XML has a variety of uses for Web, e-business, and portable applications.
The following are some of the many applications for which XML is useful:
- Web publishing: XML allows you to create interactive pages, allows
the customer to customize those pages, and makes creating e-commerce applications
more intuitive. With XML, you store the data once and then render that content
for different viewers or devices based on style sheet processing using an
Extensible Style Language (XSL)/XSL Transformation (XSLT) processor.
- Web searching and automating Web tasks: XML defines the type of
information contained in a document, making it easier to return useful results
when searching the Web:
For example, using HTML to search for books authored
by Tom Brown is likely to return instances of the term 'brown' outside of
the context of author. Using XML restricts the search to the correct context
(for example, the information contained in the <author> tag) and returns
only the information that you want. By using XML, Web agents
and robots (programs that automate Web searches or other tasks) are more efficient
and produce more useful results.
- General applications: XML provides a standard method to access
information, making it easier for applications and devices of all kinds to
use, store, transmit, and display data.
- e-business applications: XML implementations make electronic data
interchange (EDI) more accessible for information interchange, business-to-business
transactions, and business-to-consumer transactions.
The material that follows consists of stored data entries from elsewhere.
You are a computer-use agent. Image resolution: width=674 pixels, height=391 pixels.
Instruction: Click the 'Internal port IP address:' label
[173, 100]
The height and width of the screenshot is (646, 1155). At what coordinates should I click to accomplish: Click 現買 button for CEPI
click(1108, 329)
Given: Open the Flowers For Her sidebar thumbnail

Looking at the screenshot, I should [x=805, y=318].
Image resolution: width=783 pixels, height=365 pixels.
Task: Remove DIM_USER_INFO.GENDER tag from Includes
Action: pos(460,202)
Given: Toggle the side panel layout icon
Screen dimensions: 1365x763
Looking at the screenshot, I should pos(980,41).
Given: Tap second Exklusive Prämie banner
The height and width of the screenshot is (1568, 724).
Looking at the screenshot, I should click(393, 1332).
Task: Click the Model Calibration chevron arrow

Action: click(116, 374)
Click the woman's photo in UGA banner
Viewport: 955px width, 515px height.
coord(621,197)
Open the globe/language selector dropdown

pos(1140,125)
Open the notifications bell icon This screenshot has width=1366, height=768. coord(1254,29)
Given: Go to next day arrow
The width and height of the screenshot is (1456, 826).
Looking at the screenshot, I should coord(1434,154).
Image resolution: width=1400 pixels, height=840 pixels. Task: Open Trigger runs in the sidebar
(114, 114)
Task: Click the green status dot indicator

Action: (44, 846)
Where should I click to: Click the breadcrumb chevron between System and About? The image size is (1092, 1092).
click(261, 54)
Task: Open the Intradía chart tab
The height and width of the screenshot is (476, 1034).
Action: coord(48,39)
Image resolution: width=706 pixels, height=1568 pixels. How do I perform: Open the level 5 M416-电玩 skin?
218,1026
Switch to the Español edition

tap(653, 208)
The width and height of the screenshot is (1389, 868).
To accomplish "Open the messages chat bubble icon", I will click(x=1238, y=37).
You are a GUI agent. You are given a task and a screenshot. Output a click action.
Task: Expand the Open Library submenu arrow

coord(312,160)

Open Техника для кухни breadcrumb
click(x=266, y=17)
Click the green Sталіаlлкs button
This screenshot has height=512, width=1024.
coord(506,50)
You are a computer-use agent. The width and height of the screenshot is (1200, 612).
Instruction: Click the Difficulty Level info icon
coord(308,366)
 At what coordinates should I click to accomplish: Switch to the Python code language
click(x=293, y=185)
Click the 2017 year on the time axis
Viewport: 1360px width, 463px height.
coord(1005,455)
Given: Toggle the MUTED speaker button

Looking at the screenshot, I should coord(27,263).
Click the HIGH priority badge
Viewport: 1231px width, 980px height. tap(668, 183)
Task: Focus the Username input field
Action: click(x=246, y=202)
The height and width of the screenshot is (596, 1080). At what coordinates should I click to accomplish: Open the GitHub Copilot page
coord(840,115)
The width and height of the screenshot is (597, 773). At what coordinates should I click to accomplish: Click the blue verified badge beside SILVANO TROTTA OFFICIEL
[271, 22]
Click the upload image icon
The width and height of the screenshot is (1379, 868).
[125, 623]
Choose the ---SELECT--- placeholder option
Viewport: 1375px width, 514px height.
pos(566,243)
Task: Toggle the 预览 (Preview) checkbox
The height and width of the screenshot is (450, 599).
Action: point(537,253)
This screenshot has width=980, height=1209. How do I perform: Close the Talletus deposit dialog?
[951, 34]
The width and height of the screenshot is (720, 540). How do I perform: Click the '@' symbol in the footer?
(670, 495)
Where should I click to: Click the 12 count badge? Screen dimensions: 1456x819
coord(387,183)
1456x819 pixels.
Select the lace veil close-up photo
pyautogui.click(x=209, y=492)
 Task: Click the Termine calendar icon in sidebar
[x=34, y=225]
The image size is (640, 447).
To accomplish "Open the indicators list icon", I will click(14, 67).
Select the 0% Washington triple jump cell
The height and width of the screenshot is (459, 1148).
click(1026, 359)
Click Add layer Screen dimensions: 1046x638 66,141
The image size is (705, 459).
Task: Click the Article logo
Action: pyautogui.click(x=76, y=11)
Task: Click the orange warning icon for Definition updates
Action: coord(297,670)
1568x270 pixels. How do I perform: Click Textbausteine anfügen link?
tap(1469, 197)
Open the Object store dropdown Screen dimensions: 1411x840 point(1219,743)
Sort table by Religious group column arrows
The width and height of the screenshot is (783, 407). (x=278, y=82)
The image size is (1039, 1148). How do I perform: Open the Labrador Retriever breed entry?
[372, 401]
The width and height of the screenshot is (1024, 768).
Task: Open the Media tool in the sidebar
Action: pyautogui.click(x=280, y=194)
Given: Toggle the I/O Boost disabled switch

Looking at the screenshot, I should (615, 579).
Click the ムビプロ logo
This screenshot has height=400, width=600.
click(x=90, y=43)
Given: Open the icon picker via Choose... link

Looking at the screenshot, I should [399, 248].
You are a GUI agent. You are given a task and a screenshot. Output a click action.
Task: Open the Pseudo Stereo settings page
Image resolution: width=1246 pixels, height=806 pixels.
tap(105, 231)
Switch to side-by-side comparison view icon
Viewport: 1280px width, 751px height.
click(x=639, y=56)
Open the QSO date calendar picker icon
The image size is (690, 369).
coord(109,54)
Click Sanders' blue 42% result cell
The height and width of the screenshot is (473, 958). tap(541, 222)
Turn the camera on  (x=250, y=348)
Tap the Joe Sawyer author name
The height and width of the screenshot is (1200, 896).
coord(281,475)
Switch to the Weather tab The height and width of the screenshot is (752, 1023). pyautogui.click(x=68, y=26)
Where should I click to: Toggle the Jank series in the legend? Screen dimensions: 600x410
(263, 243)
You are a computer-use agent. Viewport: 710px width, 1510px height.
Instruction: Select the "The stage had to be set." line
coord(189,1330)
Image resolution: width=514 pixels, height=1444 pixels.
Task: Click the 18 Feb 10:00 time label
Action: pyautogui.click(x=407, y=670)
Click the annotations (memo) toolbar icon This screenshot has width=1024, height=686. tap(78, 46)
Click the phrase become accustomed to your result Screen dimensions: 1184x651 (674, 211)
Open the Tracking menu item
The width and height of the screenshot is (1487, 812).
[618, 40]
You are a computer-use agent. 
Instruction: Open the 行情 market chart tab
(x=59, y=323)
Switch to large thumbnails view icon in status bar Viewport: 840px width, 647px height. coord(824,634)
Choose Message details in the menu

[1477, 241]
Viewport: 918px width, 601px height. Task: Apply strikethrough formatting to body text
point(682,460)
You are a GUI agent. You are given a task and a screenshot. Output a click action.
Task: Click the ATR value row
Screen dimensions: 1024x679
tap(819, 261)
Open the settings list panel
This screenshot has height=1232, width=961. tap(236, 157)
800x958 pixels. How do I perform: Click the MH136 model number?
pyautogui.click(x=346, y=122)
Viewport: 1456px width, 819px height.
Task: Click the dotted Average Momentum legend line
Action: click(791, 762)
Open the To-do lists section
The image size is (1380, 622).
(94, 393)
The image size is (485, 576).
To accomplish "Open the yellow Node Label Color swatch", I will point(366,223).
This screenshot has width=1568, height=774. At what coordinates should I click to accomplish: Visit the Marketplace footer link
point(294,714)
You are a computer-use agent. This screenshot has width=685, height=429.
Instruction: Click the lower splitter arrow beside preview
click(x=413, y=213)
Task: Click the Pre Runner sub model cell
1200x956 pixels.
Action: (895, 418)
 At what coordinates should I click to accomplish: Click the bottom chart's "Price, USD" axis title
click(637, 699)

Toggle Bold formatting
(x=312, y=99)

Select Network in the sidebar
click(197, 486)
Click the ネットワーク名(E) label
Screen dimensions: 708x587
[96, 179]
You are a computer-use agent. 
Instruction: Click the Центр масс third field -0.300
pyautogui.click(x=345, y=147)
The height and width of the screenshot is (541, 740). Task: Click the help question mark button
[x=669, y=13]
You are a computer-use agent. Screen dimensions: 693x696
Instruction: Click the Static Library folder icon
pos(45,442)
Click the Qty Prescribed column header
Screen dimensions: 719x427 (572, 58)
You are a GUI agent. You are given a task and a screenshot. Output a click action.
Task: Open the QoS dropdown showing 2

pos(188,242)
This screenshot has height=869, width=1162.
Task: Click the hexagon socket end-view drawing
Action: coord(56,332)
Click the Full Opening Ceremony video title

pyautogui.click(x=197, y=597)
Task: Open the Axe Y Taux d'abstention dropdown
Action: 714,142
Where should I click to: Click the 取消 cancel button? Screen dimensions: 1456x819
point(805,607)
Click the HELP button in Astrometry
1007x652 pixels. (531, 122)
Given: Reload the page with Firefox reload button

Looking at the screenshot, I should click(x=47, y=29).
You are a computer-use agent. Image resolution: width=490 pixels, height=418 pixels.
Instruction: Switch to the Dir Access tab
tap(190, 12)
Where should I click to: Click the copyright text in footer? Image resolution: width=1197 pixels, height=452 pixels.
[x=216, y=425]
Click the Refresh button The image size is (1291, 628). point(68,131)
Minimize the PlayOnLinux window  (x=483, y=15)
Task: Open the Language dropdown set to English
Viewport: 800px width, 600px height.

- Metadata applications: XML makes it easier to express metadata
in a portable, reusable format.
- Pervasive computing: XML provides portable and structured information
types for display on pervasive (wireless) computing devices such as personal
digital assistants (PDAs), cellular phones, and others. For example, WML (Wireless
Markup Language) and VoiceXML are currently evolving standards for describing
visual and speech-driven wireless device interfaces.